Maior problema entre jovens

Dos 2.165 casos confirmados no Brasil pelo Ministério da Saúde, 1.044 ocorreram entre jovens de 15 a 29 anos (48%). "São pessoas que nasceram antes de 2004. E 2004 foi o ano que se começou a dar a segunda dose da vacina. Embora a vacina já seja dada aqui em São Paulo desde o começo dos anos 1980, no início se achava que uma dose seria suficiente. Ao longo do tempo, os Estados Unidos, depois a Europa, viram que era insuficiente e se começou a recomendar uma segunda dose. Isso foi introduzido no Brasil em 2004. Quem nasceu até 2004 tomou uma dose só. Essa faixa etária nunca mais encontrou o vírus do sarampo, que parou de circular aqui", aponta. Entre os mais velhos, a probabilidade de terem já entrado em contato com o vírus é maior, já que o vírus ainda circulava com bastante incidência no país. Muitos, inclusive, podem até não saber que já tiveram sarampo antes, porque a doença pode ser confundida com outras com sintomas parecidos, explica Granato. O vírus selvagem (que circula no ar) é a imunização mais eficiente que existe, porque o corpo já desenvolve os anticorpos para matá-lo.

Considera-se ideal é que pelo menos 95% da população tenha sido vacinada com duas doses

Proporcionalmente à população, a incidência da doença, no entanto, é maior entre crianças menores de um ano. Foram 296 casos, uma taxa de 46 por 100.000 habitantes nesta faixa etária. Até o início deste surto, crianças até um ano não eram vacinadas porque se acreditava que os anticorpos adquiridos da mãe pela placenta ou pelo leite materno eram suficientes para protegê-los. Mas com o aumento dos casos de menores de um ano, percebeu-se que uma parte estava desprotegida e a recomendação mudou. Antes dos seis meses, entretanto, acredita-se que a proteção adquirida da mãe ainda é suficiente.

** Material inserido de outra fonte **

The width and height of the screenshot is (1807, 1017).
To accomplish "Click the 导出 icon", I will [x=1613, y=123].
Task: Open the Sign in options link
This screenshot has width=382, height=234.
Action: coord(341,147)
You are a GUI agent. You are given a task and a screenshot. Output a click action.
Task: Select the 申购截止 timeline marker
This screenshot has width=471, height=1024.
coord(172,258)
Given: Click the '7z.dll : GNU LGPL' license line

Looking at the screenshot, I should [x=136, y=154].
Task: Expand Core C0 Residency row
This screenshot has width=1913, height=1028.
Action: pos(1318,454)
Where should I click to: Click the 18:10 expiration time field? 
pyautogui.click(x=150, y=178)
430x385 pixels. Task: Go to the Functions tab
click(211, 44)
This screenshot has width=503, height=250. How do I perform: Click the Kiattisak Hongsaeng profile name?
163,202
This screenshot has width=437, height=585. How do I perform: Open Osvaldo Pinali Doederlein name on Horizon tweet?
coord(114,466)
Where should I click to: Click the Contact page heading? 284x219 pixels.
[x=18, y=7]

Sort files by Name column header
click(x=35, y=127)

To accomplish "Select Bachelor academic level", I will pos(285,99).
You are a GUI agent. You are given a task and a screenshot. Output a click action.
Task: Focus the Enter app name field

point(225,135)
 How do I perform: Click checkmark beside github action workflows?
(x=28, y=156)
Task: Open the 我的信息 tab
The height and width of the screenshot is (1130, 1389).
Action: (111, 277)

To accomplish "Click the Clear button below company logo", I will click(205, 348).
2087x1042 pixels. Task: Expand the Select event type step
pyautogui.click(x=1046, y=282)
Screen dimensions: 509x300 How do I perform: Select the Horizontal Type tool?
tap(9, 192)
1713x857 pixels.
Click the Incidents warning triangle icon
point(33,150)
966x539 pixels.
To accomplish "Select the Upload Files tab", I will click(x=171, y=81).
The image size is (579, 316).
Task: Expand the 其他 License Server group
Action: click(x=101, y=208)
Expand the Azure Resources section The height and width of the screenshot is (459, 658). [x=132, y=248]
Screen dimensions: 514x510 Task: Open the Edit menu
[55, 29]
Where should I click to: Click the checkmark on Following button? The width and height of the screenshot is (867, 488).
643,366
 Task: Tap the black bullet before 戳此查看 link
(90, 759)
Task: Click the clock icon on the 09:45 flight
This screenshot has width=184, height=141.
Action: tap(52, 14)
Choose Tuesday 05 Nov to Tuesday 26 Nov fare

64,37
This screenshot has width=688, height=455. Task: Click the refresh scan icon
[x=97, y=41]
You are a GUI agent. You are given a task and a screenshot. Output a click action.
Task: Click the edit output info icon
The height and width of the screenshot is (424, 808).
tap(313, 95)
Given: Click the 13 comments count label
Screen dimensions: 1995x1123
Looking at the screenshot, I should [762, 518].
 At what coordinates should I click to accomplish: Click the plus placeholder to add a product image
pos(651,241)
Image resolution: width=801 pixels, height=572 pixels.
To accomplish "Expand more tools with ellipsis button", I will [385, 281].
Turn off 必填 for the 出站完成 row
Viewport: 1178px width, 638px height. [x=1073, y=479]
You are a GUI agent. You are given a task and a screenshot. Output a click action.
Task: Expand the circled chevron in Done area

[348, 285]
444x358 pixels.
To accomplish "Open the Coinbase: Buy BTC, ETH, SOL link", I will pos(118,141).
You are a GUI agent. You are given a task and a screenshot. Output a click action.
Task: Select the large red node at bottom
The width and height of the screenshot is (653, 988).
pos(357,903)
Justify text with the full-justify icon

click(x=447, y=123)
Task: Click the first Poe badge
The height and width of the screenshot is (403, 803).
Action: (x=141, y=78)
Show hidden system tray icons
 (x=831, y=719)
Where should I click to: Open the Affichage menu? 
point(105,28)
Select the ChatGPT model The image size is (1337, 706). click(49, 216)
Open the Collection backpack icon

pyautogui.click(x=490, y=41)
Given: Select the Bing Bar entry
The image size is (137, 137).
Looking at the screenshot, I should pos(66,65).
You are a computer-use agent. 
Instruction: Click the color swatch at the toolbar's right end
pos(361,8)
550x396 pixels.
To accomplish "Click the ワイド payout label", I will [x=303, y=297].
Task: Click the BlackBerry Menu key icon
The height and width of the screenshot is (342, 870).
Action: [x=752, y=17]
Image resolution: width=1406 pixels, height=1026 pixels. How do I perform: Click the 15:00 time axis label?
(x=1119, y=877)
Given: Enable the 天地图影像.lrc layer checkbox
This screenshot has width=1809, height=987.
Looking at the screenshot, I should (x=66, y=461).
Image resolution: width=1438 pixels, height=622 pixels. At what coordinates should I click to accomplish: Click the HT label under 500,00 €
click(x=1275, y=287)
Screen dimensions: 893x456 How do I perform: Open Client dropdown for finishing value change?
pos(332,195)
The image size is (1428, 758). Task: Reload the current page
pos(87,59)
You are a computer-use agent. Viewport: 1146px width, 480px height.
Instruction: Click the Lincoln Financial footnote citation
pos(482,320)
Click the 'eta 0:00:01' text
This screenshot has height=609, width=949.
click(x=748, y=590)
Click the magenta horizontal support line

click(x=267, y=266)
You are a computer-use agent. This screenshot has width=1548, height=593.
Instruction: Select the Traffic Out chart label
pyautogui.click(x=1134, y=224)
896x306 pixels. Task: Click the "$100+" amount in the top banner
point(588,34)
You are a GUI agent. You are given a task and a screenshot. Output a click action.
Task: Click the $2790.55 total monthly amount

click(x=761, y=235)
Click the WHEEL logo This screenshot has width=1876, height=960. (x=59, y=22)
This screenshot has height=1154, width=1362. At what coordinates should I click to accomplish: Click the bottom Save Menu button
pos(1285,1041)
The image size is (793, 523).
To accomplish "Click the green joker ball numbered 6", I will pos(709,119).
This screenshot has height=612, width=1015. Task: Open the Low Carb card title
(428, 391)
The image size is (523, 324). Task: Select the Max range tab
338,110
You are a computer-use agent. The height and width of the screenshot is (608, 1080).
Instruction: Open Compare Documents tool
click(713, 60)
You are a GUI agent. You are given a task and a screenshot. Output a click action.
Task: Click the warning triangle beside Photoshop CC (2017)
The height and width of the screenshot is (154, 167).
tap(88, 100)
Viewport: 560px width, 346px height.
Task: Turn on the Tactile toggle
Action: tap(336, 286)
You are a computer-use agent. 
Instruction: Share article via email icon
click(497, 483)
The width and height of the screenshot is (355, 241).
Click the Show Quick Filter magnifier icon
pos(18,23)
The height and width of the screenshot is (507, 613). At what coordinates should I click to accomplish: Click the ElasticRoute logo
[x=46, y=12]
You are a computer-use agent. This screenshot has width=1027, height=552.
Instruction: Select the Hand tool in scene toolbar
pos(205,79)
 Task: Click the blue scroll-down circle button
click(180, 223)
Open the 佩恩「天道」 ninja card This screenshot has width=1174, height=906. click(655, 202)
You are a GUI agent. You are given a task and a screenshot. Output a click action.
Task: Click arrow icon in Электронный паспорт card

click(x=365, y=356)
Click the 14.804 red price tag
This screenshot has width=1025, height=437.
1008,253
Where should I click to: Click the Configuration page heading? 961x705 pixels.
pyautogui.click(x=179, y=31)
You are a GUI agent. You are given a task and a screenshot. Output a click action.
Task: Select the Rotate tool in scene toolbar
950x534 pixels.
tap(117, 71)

Neste sábado, a Prefeitura de São Paulo encerra a campanha de vacinação iniciada em 10 de junho para reforçar a cobertura vacinal da cidade. Exceto para crianças de seis a 11 meses, até que alcance os 95% desta população (a cobertura na faixa etária está em 66,21%). Entre os paulistanos de 15 a 29 anos, a cobertura com a campanha chegou a 42,5%. A vacina, entretanto, seguirá disponível nos postos de saúde para pessoas de até 29 anos que não têm a comprovação de duas doses da vacina e para quem tem de 30 a 59 anos que não tenham ao menos uma dose comprovada na carteirinha.